HOW TO COMPLETE THIS TASK: Nothing should be left out: write out the whole listing exactly.

PROVIDED DATA:
---+---
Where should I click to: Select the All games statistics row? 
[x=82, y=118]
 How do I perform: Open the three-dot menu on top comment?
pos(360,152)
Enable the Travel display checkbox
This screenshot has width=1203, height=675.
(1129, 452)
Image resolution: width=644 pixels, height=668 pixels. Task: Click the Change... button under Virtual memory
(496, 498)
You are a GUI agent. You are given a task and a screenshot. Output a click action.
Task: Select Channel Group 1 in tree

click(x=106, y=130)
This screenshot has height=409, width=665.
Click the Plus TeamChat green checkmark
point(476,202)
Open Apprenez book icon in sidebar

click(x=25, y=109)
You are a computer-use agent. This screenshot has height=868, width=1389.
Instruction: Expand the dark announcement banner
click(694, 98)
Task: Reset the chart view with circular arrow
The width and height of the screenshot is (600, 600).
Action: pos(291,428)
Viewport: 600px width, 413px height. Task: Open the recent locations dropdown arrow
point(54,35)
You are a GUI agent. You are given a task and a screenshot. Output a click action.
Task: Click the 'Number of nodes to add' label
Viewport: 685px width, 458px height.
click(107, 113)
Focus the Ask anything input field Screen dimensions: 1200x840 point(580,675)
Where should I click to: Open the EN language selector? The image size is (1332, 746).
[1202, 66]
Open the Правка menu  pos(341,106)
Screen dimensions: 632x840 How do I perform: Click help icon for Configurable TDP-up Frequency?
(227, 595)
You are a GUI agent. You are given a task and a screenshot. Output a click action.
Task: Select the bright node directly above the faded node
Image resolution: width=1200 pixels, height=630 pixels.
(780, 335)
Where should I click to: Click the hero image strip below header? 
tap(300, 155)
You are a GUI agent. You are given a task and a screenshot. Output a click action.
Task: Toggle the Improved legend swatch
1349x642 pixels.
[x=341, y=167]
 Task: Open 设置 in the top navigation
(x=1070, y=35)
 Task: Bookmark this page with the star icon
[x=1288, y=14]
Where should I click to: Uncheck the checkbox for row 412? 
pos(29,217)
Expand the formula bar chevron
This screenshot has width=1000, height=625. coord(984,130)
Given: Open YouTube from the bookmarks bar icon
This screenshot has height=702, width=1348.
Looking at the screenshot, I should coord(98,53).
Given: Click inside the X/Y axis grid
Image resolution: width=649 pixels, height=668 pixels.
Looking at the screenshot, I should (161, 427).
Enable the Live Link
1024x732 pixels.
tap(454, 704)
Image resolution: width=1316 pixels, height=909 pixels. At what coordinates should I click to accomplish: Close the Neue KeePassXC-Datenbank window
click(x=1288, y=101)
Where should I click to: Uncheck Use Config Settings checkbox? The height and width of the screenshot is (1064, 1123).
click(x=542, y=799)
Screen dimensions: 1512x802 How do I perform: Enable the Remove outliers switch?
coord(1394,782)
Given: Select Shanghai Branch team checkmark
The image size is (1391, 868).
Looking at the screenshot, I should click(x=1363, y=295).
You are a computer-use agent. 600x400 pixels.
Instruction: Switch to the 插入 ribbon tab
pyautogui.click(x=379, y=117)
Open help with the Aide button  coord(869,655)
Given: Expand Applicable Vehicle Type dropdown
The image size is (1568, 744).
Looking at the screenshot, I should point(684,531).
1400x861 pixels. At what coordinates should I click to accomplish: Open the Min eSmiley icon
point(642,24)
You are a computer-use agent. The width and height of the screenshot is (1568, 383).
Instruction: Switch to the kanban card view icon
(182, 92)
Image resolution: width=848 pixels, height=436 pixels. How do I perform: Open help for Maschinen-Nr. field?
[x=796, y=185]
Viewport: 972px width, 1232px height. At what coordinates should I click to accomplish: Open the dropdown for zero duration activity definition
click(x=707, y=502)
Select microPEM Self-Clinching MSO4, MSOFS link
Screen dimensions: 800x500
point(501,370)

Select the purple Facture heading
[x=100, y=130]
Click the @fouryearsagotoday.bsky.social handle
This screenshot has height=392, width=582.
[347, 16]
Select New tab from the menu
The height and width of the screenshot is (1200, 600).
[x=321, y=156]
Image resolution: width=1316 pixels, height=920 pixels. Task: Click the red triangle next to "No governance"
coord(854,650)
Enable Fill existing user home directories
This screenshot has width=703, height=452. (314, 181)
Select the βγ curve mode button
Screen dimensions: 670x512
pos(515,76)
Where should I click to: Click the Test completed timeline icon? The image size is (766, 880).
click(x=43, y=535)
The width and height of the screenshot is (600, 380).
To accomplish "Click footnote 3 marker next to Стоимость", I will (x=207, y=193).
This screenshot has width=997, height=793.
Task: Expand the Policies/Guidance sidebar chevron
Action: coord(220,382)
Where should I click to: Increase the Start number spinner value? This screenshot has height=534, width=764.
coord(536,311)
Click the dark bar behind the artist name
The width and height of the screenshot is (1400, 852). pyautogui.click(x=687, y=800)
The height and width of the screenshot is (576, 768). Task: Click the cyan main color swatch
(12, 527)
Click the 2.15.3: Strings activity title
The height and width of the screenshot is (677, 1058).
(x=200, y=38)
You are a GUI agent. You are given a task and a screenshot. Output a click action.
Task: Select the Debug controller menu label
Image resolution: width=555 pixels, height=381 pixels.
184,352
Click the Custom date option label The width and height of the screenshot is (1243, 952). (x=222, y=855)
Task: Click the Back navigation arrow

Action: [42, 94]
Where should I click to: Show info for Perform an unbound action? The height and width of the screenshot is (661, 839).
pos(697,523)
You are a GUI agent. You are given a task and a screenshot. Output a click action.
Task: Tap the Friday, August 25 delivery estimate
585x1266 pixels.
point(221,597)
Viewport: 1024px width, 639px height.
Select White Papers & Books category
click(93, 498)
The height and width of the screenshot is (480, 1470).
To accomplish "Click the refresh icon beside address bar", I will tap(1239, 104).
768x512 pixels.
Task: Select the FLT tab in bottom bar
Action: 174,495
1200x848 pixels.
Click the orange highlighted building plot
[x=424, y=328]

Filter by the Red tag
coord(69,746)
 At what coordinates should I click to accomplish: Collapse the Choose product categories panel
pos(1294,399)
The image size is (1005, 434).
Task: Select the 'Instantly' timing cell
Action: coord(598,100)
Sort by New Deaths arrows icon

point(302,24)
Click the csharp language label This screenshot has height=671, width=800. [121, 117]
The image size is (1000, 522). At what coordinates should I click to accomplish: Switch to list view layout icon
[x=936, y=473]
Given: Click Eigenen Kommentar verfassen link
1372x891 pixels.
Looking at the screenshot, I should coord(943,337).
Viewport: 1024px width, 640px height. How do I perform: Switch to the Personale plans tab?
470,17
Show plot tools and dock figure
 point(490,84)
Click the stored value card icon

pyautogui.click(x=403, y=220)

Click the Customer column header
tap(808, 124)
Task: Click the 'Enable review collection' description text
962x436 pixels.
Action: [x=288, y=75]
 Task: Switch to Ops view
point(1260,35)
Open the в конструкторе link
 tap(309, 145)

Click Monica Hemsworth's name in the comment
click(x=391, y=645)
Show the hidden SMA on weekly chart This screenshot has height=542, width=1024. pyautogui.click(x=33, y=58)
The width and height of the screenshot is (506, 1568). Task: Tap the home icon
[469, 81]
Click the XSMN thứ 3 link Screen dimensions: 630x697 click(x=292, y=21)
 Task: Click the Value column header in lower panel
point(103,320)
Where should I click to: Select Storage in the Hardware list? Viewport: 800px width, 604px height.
---+---
ANSWER SECTION:
Where should I click to: Select the All games statistics row? 
[x=82, y=118]
 How do I perform: Open the three-dot menu on top comment?
pos(360,152)
Enable the Travel display checkbox
This screenshot has width=1203, height=675.
(1129, 452)
Image resolution: width=644 pixels, height=668 pixels. Task: Click the Change... button under Virtual memory
(496, 498)
You are a GUI agent. You are given a task and a screenshot. Output a click action.
Task: Select Channel Group 1 in tree

click(x=106, y=130)
This screenshot has height=409, width=665.
Click the Plus TeamChat green checkmark
point(476,202)
Open Apprenez book icon in sidebar

click(x=25, y=109)
You are a computer-use agent. This screenshot has height=868, width=1389.
Instruction: Expand the dark announcement banner
click(694, 98)
Task: Reset the chart view with circular arrow
The width and height of the screenshot is (600, 600).
Action: pos(291,428)
Viewport: 600px width, 413px height. Task: Open the recent locations dropdown arrow
point(54,35)
You are a GUI agent. You are given a task and a screenshot. Output a click action.
Task: Click the 'Number of nodes to add' label
Viewport: 685px width, 458px height.
click(107, 113)
Focus the Ask anything input field Screen dimensions: 1200x840 point(580,675)
Where should I click to: Open the EN language selector? The image size is (1332, 746).
[1202, 66]
Open the Правка menu  pos(341,106)
Screen dimensions: 632x840 How do I perform: Click help icon for Configurable TDP-up Frequency?
(227, 595)
You are a GUI agent. You are given a task and a screenshot. Output a click action.
Task: Select the bright node directly above the faded node
Image resolution: width=1200 pixels, height=630 pixels.
(780, 335)
Where should I click to: Click the hero image strip below header? 
tap(300, 155)
You are a GUI agent. You are given a task and a screenshot. Output a click action.
Task: Toggle the Improved legend swatch
1349x642 pixels.
[x=341, y=167]
 Task: Open 设置 in the top navigation
(x=1070, y=35)
 Task: Bookmark this page with the star icon
[x=1288, y=14]
Where should I click to: Uncheck the checkbox for row 412? 
pos(29,217)
Expand the formula bar chevron
This screenshot has width=1000, height=625. coord(984,130)
Given: Open YouTube from the bookmarks bar icon
This screenshot has height=702, width=1348.
Looking at the screenshot, I should coord(98,53).
Given: Click inside the X/Y axis grid
Image resolution: width=649 pixels, height=668 pixels.
Looking at the screenshot, I should (161, 427).
Enable the Live Link
1024x732 pixels.
tap(454, 704)
Image resolution: width=1316 pixels, height=909 pixels. At what coordinates should I click to accomplish: Close the Neue KeePassXC-Datenbank window
click(x=1288, y=101)
Where should I click to: Uncheck Use Config Settings checkbox? The height and width of the screenshot is (1064, 1123).
click(x=542, y=799)
Screen dimensions: 1512x802 How do I perform: Enable the Remove outliers switch?
coord(1394,782)
Given: Select Shanghai Branch team checkmark
The image size is (1391, 868).
Looking at the screenshot, I should click(x=1363, y=295).
You are a computer-use agent. 600x400 pixels.
Instruction: Switch to the 插入 ribbon tab
pyautogui.click(x=379, y=117)
Open help with the Aide button  coord(869,655)
Given: Expand Applicable Vehicle Type dropdown
The image size is (1568, 744).
Looking at the screenshot, I should point(684,531).
1400x861 pixels. At what coordinates should I click to accomplish: Open the Min eSmiley icon
point(642,24)
You are a computer-use agent. The width and height of the screenshot is (1568, 383).
Instruction: Switch to the kanban card view icon
(182, 92)
Image resolution: width=848 pixels, height=436 pixels. How do I perform: Open help for Maschinen-Nr. field?
[x=796, y=185]
Viewport: 972px width, 1232px height. At what coordinates should I click to accomplish: Open the dropdown for zero duration activity definition
click(x=707, y=502)
Select microPEM Self-Clinching MSO4, MSOFS link
Screen dimensions: 800x500
point(501,370)

Select the purple Facture heading
[x=100, y=130]
Click the @fouryearsagotoday.bsky.social handle
This screenshot has height=392, width=582.
[347, 16]
Select New tab from the menu
The height and width of the screenshot is (1200, 600).
[x=321, y=156]
Image resolution: width=1316 pixels, height=920 pixels. Task: Click the red triangle next to "No governance"
coord(854,650)
Enable Fill existing user home directories
This screenshot has width=703, height=452. (314, 181)
Select the βγ curve mode button
Screen dimensions: 670x512
pos(515,76)
Where should I click to: Click the Test completed timeline icon? The image size is (766, 880).
click(x=43, y=535)
The width and height of the screenshot is (600, 380).
To accomplish "Click footnote 3 marker next to Стоимость", I will (x=207, y=193).
This screenshot has width=997, height=793.
Task: Expand the Policies/Guidance sidebar chevron
Action: coord(220,382)
Where should I click to: Increase the Start number spinner value? This screenshot has height=534, width=764.
coord(536,311)
Click the dark bar behind the artist name
The width and height of the screenshot is (1400, 852). pyautogui.click(x=687, y=800)
The height and width of the screenshot is (576, 768). Task: Click the cyan main color swatch
(12, 527)
Click the 2.15.3: Strings activity title
The height and width of the screenshot is (677, 1058).
(x=200, y=38)
You are a GUI agent. You are given a task and a screenshot. Output a click action.
Task: Select the Debug controller menu label
Image resolution: width=555 pixels, height=381 pixels.
184,352
Click the Custom date option label The width and height of the screenshot is (1243, 952). (x=222, y=855)
Task: Click the Back navigation arrow

Action: [42, 94]
Where should I click to: Show info for Perform an unbound action? The height and width of the screenshot is (661, 839).
pos(697,523)
You are a GUI agent. You are given a task and a screenshot. Output a click action.
Task: Tap the Friday, August 25 delivery estimate
585x1266 pixels.
point(221,597)
Viewport: 1024px width, 639px height.
Select White Papers & Books category
click(93, 498)
The height and width of the screenshot is (480, 1470).
To accomplish "Click the refresh icon beside address bar", I will tap(1239, 104).
768x512 pixels.
Task: Select the FLT tab in bottom bar
Action: 174,495
1200x848 pixels.
Click the orange highlighted building plot
[x=424, y=328]

Filter by the Red tag
coord(69,746)
 At what coordinates should I click to accomplish: Collapse the Choose product categories panel
pos(1294,399)
The image size is (1005, 434).
Task: Select the 'Instantly' timing cell
Action: coord(598,100)
Sort by New Deaths arrows icon

point(302,24)
Click the csharp language label This screenshot has height=671, width=800. [121, 117]
The image size is (1000, 522). At what coordinates should I click to accomplish: Switch to list view layout icon
[x=936, y=473]
Given: Click Eigenen Kommentar verfassen link
1372x891 pixels.
Looking at the screenshot, I should coord(943,337).
Viewport: 1024px width, 640px height. How do I perform: Switch to the Personale plans tab?
470,17
Show plot tools and dock figure
 point(490,84)
Click the stored value card icon

pyautogui.click(x=403, y=220)

Click the Customer column header
tap(808, 124)
Task: Click the 'Enable review collection' description text
962x436 pixels.
Action: [x=288, y=75]
 Task: Switch to Ops view
point(1260,35)
Open the в конструкторе link
 tap(309, 145)

Click Monica Hemsworth's name in the comment
click(x=391, y=645)
Show the hidden SMA on weekly chart This screenshot has height=542, width=1024. pyautogui.click(x=33, y=58)
The width and height of the screenshot is (506, 1568). Task: Tap the home icon
[469, 81]
Click the XSMN thứ 3 link Screen dimensions: 630x697 click(x=292, y=21)
 Task: Click the Value column header in lower panel
point(103,320)
Where should I click to: Select Storage in the Hardware list? Viewport: 800px width, 604px height.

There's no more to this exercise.